The major problem of the continued subluxated hip, although mild appears most related to not doing acetabular reconstruction in two of the three subluxed hips. There were no complication directly related to the pelvic osteotomy and it's addition provided an improved acetabular coverage, therefore it is difficult to justify taking the chance of a poorer outcome. Also 8 of the previously failed varus osteotomies only all had type 2 sourcils meaning they were sloping laterally above the horizontal at the time of the initial varus osteotomy. Also both of the subluxated hips on final follow-up which had only a varus osteotomy had a type 2 sourcil.

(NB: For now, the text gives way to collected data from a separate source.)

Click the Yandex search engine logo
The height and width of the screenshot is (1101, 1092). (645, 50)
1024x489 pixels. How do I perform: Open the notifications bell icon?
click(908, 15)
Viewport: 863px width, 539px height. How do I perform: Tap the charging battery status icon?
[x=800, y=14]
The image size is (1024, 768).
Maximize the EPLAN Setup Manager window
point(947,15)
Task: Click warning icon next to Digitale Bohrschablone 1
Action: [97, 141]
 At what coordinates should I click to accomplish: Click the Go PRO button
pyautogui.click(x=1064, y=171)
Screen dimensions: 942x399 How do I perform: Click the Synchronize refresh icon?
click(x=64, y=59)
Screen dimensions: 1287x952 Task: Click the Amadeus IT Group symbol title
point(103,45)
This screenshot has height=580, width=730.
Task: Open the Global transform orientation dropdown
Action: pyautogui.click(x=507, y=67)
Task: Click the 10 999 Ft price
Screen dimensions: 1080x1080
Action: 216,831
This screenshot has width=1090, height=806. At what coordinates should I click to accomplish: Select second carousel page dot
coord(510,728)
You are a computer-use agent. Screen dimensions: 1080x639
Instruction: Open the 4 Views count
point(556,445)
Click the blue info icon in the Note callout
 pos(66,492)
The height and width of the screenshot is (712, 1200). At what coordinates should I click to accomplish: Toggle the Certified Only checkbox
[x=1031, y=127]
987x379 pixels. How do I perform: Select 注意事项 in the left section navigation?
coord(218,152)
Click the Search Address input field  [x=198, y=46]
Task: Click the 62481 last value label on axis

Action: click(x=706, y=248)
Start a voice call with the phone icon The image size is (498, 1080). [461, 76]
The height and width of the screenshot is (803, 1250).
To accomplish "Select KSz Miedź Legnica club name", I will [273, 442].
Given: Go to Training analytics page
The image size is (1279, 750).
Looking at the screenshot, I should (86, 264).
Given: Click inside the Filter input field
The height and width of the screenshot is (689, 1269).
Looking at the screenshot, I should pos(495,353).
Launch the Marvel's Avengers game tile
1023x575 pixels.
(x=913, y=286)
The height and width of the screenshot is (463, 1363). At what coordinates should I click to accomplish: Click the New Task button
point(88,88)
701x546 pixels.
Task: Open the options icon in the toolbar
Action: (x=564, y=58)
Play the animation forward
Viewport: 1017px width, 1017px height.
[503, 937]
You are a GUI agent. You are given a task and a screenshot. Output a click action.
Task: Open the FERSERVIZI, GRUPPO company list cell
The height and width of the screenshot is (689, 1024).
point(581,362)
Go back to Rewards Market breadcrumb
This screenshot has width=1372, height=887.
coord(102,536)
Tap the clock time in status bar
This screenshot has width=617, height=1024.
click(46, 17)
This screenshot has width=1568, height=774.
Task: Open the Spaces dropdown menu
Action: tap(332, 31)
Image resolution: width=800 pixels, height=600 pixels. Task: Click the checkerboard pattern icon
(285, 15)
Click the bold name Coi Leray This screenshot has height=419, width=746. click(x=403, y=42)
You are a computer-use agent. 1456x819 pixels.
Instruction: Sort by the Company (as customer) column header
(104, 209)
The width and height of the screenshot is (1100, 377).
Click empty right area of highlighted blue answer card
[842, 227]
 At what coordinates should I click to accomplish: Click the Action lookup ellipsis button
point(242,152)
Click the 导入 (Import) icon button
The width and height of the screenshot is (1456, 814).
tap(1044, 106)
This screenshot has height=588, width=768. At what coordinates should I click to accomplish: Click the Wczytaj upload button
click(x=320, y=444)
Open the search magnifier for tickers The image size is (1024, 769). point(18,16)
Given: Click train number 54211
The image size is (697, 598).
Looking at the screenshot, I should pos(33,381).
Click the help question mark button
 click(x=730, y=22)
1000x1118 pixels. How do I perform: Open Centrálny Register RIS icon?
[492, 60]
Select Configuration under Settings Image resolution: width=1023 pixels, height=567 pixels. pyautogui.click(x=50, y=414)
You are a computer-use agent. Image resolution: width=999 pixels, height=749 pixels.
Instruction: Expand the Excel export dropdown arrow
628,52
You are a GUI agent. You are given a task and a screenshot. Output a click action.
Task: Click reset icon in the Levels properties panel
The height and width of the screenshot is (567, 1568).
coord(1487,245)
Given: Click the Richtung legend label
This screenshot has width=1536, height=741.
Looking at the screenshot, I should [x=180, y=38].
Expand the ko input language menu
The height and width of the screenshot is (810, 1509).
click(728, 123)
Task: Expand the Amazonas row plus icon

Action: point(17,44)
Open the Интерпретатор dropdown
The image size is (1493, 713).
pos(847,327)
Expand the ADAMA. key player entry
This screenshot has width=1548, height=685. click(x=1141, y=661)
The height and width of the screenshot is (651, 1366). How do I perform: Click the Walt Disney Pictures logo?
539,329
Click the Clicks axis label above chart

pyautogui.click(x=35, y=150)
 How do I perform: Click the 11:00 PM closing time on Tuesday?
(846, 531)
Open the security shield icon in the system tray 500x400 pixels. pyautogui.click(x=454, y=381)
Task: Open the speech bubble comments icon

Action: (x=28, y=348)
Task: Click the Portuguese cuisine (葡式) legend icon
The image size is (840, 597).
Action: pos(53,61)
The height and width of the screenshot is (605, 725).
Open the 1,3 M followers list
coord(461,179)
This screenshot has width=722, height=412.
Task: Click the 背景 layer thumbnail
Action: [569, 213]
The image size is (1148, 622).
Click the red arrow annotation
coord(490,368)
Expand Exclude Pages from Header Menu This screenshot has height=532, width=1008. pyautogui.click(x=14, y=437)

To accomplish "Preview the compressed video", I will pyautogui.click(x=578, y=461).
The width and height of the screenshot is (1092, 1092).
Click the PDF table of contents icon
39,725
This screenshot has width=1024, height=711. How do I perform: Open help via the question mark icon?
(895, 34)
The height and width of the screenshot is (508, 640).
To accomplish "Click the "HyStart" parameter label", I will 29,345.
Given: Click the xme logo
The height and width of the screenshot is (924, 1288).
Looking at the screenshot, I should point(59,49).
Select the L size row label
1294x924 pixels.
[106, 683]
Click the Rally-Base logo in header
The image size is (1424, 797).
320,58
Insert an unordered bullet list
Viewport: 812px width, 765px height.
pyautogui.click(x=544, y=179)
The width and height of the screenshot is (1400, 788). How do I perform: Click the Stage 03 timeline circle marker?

The other major goal of this procedure was to develop a method which would allow immediate mobilization of these compromised patients which should allow them to return to school earlier, and make home care easier . In those patients which were treated without a cast there were only two fractures out of 50 patients for 4% while Mubarak reported 1 fracture in 11 patients for 10%, Sturm reported 6 of 21 for 29% incidence and Pritchett reported 18% incidence. This strongly suggests that the goal of immediate mobilization does reduce post-op fracture incidence. It is more difficult to document other positive changes however all six parents who had previously cared for the same child in a cast much preferred the immediate mobilization without a cast. It is the general impression of floor nurses that the first 48 to 72 hours, the child is more uncomfortable and more difficult to handle than when a cast is used.